Gas Sensing Performance of Hydrothermally Produced ZnO Nanostructures Based on Dip-Coated Seed Layers with Different Dipping Cycles

Abstract

It is admitted that synthesis methods and their relative parameters have a crucial effect on the size of the produced nanoparticles, surface area/volume ratio, porosity as well as defects in the film which in turn affect the morphology and thus the ultimate performance of the fabricated gas sensor. In this study, ZnO films were synthesized for gas sensing applications using a hydrothermal technique based on dip-coated seed layers with different number of dipping cycles. The effect of the number of dipping cycles in seed layers on the structural, morphological and gas sensing properties of the hydrothermally synthesized ZnO films was investigated respectively using X-ray diffraction patterns, scanning electron microscope images and gas sensing measurements. The increase in the number of dipping cycles deteriorated the crystal quality of the subsequent hydrothermal growth and adversely affected the gas sensing performance of the produced films.
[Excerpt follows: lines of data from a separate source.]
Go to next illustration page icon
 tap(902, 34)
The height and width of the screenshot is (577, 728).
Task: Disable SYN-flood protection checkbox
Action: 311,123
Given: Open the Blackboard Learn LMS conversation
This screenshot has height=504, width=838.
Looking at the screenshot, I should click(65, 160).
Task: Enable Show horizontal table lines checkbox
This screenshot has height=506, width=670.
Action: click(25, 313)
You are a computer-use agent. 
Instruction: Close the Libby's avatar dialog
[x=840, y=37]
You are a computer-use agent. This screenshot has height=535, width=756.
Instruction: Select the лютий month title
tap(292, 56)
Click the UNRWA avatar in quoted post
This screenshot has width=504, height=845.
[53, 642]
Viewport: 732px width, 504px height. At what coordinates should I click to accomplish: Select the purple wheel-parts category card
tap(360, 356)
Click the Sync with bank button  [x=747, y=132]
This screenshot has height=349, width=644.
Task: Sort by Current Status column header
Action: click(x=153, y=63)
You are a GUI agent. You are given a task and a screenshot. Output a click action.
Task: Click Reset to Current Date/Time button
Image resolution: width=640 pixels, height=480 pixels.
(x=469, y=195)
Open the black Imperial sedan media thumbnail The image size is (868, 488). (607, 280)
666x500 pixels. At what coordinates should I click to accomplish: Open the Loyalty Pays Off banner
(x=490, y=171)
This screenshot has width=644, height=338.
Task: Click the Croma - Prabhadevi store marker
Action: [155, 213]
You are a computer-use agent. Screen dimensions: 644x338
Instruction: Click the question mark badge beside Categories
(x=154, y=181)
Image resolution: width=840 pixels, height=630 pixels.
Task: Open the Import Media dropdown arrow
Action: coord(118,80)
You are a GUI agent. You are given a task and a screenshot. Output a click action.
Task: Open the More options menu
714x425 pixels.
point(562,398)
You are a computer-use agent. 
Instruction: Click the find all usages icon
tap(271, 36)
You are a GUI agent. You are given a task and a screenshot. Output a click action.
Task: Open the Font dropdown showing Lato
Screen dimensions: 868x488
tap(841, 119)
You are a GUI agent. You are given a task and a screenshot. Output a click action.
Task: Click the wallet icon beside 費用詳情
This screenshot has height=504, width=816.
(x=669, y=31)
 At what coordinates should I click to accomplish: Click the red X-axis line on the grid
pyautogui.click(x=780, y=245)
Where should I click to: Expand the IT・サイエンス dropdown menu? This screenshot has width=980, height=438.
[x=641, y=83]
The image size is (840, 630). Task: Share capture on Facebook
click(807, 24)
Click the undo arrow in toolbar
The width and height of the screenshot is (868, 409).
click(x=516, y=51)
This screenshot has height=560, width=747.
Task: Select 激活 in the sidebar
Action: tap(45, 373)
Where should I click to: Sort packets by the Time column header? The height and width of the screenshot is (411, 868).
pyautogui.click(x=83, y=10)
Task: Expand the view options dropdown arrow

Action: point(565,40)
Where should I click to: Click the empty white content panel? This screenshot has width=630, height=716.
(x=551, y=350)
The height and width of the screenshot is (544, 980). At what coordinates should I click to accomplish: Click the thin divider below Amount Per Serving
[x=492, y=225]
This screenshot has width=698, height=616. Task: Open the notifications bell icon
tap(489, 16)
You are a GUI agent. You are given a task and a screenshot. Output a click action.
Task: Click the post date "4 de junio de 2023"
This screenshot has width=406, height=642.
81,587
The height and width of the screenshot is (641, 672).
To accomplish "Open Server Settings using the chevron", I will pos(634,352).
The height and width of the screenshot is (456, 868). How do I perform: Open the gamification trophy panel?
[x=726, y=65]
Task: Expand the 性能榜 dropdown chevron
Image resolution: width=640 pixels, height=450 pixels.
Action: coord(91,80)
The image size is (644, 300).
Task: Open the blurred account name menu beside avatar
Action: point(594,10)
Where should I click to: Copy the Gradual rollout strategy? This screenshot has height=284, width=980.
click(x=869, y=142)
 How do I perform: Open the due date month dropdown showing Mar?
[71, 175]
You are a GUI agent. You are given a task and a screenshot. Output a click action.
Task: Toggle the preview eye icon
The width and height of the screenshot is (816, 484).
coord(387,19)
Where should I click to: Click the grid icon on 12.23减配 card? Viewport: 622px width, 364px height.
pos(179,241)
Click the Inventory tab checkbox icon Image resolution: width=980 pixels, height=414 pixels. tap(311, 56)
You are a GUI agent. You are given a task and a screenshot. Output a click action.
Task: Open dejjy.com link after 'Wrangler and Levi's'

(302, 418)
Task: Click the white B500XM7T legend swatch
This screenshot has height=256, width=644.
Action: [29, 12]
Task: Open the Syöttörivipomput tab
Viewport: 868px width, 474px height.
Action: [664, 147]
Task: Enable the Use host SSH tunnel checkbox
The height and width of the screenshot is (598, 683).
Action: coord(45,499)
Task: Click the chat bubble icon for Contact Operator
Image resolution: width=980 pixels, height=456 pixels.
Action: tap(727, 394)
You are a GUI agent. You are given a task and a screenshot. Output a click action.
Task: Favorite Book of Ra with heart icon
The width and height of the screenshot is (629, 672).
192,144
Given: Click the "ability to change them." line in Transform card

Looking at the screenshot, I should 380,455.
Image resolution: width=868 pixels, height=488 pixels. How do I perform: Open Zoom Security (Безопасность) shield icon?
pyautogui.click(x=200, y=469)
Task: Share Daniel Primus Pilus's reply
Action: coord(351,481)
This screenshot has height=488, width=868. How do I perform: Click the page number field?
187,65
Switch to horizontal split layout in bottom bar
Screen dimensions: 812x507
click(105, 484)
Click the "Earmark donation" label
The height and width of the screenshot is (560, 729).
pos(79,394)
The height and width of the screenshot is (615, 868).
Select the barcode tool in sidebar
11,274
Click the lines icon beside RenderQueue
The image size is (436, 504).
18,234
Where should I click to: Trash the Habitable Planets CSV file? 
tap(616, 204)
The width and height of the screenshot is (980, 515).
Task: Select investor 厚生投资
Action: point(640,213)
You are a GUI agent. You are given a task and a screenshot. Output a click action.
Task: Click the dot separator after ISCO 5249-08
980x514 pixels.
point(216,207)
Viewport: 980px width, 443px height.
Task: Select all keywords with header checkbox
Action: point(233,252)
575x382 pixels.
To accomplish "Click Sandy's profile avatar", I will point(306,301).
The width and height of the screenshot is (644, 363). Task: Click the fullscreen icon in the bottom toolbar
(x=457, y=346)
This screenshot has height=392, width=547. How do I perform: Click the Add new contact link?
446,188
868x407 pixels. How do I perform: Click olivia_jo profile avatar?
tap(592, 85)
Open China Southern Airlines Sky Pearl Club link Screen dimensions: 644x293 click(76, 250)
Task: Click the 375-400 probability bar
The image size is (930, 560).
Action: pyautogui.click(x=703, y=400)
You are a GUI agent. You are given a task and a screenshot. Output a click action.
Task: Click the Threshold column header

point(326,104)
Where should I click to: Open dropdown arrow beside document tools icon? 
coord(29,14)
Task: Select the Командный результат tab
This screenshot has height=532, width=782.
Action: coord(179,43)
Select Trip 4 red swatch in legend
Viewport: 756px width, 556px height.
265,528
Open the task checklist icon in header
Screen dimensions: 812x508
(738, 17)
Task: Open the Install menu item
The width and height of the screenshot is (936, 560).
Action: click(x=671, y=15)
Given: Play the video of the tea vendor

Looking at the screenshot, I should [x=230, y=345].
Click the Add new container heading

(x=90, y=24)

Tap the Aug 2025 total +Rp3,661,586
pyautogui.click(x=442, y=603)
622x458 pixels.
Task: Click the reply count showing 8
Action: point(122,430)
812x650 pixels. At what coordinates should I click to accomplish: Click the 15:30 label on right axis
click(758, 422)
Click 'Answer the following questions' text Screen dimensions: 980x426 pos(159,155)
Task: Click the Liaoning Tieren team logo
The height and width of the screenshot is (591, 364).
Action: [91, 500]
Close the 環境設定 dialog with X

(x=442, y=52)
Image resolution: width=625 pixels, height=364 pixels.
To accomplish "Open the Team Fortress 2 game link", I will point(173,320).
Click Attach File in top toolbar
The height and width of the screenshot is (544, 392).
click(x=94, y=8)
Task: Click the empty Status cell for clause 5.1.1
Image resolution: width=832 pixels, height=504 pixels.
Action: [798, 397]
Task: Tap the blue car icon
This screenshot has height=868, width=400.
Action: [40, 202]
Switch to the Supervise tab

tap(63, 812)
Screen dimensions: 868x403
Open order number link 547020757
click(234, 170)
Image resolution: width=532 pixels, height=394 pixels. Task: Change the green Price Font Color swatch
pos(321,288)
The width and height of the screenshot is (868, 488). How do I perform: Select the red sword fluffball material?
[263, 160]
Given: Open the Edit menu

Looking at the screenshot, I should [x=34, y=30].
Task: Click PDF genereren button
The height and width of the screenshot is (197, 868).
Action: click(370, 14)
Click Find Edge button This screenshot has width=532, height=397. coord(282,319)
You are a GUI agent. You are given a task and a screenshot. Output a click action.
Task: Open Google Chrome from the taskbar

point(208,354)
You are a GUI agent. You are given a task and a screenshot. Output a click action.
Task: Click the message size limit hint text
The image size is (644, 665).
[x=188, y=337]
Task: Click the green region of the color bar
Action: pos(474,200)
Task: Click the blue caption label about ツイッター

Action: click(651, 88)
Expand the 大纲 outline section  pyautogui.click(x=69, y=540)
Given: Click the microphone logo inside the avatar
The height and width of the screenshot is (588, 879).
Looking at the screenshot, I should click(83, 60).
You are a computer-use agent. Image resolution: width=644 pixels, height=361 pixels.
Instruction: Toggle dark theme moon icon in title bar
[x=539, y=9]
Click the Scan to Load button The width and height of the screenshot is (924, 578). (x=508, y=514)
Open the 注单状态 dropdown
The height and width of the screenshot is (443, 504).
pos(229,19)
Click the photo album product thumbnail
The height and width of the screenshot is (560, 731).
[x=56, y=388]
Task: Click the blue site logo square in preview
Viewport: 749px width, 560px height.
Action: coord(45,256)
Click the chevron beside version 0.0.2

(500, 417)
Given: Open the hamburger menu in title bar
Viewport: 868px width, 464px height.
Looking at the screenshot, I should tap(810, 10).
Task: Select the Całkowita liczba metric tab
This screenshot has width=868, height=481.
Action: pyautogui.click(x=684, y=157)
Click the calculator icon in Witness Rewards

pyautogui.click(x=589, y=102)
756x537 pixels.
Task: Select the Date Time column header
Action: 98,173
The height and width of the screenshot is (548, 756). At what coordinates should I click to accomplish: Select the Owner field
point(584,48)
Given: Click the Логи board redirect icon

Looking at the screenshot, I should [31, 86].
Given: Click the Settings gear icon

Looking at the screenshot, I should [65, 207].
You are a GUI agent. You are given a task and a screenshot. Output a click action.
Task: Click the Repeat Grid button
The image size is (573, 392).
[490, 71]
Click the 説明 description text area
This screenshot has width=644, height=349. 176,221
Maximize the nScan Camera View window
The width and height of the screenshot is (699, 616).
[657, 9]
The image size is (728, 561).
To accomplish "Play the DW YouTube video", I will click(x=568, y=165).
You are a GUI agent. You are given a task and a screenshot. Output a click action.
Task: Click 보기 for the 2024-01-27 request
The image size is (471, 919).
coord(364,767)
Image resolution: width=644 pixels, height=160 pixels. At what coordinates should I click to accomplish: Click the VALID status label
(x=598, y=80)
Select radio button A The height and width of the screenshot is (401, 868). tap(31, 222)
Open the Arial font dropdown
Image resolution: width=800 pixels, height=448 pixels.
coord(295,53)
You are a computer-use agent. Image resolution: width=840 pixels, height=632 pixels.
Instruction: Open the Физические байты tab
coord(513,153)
Actually, the increment in the number of dipping cycles caused a decrease in the sensitivity of the sensors at all investigated operating temperatures and for all investigated gas concentrations. The structural and morphological variations that happened due to the number of dipping cycles in the seed layers were correlated with the gas sensing properties of the produced films for a better comprehensive understanding.